RemoteAccess ermöglicht die Fernsteuerung und den Zugriff auf IT Ressourcen über Netzwerkverbindungen hinweg. Es erlaubt Administratoren die Wartung von Systemen ohne physische Präsenz vor Ort. Die Sicherheit dieses Zugriffs ist ein kritischer Punkt da er ein Einfallstor für Angreifer darstellt. Eine robuste Implementierung erfordert verschlüsselte Verbindungen und eine starke Authentifizierung.
Authentifizierung
Die Absicherung beginnt bei der Identitätsprüfung des zugreifenden Benutzers. Eine einfache Passwortabfrage reicht in modernen Umgebungen nicht mehr aus weshalb die Multi-Faktor-Authentifizierung zum Standard gehört. Zudem sollten nur autorisierte IP-Adressen oder VPN-Tunnel den Fernzugriff initiieren dürfen. Dies minimiert das Risiko von Brute-Force-Angriffen erheblich.
Überwachung
Jede RemoteAccess-Sitzung ist lückenlos zu protokollieren um bei einem Vorfall eine forensische Analyse zu ermöglichen.
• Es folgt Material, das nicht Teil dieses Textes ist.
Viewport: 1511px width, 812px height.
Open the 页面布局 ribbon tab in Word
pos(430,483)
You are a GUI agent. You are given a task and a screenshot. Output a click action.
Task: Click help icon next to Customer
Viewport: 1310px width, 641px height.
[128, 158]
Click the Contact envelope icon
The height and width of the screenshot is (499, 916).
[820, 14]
Sicherheitsrichtlinien definieren genau welche Rechte ein Fernbenutzer erhält und welche Systeme er erreichen darf. Eine kontinuierliche Überwachung der Sitzungsdauer und der durchgeführten Aktionen schützt vor Missbrauch durch kompromittierte Konten. Die Sicherheit des Zugriffs ist permanent zu bewerten.
Etymologie
Remote stammt aus dem Lateinischen für entfernt und Access aus dem Englischen für Zugang.